The human voice communicates meaning and identity simultaneously. Typically, an expressive human voice emphasizes syllables, phrases, even paragraphs, to clarify what is being said, and has unique voice characteristics that tell one who is speaking. One objective of speech synthesis can be to create synthesized speech that communicates the voice identity of the speaker and that speaks with rhythms, intonations, and articulations that are close to those of a human being.
Two known approaches for synthesizing speech, formant based and, concatenation of acoustic units from voice recordings, have shortcomings in this respect. While the concatenated approach using prerecorded speech units can provide a generally identifiable voice, it is usually unable to simultaneously provide expressive voice emphases and intonations that enhance the listener's understanding of the text being synthesized as speech.
U.S. Patent Application Publication No. 2008/0195391 to Marple et al. describes a hybrid speech synthesizer, method and use, which includes embodiments comprising a hybrid of the known formant and concatenation methods for synthesizing speech. As described, speech synthesizer embodiments can predict, locate, and concatenate wave forms in sequence to provide acoustic units for expressive utterances when a specified acoustic unit (or a close facsimile thereof) is found to exist in a database of acoustic units. When the predicted acoustic unit is not found, the synthesizer can manipulate acoustic wave data for an acoustic unit candidate that is close to the predicted values of the ideal candidate so as to create an ideal candidate, or a perceptually acceptable substitute.
U.S. patent application Ser. No. 12/188,763 to Nitisaroj et al. describes a method of automated text parsing and annotation for expressive prosodies that indicates how the text is to be pronounced which is useful in speech synthesis and voice recognition. Also described are the abilities of professional voice talents trained to produce expressive speech according to annotations for a particular prosody in terms of articulations, with desired pitches, amplitudes, and rates of speech.

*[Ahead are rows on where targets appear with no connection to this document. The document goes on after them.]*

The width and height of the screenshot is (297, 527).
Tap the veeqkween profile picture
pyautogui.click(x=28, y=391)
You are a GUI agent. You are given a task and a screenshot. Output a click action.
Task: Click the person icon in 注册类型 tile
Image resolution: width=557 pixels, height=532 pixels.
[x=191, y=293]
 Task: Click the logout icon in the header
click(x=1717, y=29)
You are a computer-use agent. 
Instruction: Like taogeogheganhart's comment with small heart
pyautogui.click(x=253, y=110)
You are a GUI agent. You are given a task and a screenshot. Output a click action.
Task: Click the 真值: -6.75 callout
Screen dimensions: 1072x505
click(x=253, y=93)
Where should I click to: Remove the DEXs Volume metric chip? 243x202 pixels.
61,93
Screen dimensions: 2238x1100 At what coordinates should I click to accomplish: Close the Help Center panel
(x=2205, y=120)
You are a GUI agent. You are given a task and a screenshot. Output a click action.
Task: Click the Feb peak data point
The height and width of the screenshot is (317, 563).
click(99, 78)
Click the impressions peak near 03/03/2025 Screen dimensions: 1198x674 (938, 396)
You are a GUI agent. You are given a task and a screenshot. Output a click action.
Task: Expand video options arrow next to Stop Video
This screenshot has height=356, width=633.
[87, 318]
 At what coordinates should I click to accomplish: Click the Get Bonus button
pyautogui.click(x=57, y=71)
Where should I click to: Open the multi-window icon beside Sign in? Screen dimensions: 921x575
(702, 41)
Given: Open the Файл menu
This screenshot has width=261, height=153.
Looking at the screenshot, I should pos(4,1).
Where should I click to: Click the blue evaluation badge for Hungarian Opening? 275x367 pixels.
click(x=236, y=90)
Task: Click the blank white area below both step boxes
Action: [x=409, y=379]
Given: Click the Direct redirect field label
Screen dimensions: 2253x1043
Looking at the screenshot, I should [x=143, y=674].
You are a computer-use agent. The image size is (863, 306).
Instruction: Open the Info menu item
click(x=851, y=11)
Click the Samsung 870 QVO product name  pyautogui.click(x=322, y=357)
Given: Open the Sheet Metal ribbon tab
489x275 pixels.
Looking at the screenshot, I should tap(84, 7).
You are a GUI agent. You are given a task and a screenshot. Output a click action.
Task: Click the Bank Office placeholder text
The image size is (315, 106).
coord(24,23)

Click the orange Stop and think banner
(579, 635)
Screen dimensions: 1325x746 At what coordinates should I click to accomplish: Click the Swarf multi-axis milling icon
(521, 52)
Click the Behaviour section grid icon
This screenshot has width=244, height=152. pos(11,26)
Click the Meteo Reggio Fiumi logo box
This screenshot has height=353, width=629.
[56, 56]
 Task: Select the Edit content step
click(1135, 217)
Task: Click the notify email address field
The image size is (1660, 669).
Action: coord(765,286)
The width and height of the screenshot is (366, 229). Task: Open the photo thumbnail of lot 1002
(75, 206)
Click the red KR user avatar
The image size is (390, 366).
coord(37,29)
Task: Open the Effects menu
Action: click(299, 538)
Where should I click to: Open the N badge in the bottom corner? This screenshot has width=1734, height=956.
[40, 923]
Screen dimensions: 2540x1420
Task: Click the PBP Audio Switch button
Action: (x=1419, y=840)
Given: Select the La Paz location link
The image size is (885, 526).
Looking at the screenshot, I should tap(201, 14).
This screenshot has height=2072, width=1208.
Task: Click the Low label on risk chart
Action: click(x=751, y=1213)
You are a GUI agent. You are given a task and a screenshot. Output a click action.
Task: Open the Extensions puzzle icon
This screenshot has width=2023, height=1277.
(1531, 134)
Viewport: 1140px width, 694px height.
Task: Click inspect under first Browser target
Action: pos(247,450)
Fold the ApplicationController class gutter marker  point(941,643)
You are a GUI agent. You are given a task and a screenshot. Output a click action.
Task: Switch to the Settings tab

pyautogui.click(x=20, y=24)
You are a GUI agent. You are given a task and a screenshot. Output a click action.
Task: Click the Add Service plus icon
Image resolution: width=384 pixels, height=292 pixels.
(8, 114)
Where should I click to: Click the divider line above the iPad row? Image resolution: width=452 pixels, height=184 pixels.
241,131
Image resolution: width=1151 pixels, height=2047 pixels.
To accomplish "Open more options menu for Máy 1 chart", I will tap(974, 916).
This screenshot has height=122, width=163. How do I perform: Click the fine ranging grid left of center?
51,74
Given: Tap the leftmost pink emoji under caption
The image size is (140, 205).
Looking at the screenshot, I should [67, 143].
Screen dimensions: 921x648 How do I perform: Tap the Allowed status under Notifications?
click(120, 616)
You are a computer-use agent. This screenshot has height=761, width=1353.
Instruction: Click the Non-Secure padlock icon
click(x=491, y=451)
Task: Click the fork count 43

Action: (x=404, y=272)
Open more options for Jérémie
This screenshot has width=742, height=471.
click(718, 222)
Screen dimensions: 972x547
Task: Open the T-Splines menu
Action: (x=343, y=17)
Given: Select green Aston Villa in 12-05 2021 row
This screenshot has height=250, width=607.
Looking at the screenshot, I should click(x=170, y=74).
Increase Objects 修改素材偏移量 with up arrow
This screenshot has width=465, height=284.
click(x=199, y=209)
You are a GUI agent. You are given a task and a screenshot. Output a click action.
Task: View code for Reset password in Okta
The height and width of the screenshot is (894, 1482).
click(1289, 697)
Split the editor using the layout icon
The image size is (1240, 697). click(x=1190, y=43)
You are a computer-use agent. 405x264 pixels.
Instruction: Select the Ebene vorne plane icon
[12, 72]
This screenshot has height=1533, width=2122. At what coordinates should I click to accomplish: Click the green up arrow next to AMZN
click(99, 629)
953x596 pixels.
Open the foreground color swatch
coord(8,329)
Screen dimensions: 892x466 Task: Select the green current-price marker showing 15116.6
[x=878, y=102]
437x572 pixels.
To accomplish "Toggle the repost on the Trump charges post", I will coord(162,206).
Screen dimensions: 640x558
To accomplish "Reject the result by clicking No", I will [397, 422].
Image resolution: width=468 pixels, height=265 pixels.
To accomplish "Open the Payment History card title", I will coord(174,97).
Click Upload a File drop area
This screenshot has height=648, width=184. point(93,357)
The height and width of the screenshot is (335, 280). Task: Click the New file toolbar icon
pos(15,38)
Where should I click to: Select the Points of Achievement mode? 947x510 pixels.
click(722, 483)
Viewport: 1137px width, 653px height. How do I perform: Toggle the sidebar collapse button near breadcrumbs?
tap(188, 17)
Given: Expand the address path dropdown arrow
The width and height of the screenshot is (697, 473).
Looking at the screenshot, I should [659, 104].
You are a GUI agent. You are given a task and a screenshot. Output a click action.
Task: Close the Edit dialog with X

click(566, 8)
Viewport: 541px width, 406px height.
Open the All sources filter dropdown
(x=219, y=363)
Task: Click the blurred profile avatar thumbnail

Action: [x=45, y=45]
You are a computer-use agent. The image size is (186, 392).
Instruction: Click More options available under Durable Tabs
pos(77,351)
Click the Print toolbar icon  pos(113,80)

The foregoing description of background art may include insights, discoveries, understandings or disclosures, or associations together of disclosures, that were not known to the relevant art prior to the present invention but which were provided by the invention. Some such contributions of the invention may have been specifically pointed out herein, whereas other such contributions of the invention will be apparent from their context. Merely because a document may have been cited here, no admission is made that the field of the document, which may be quite different from that of the invention, is analogous to the field or fields of the present invention.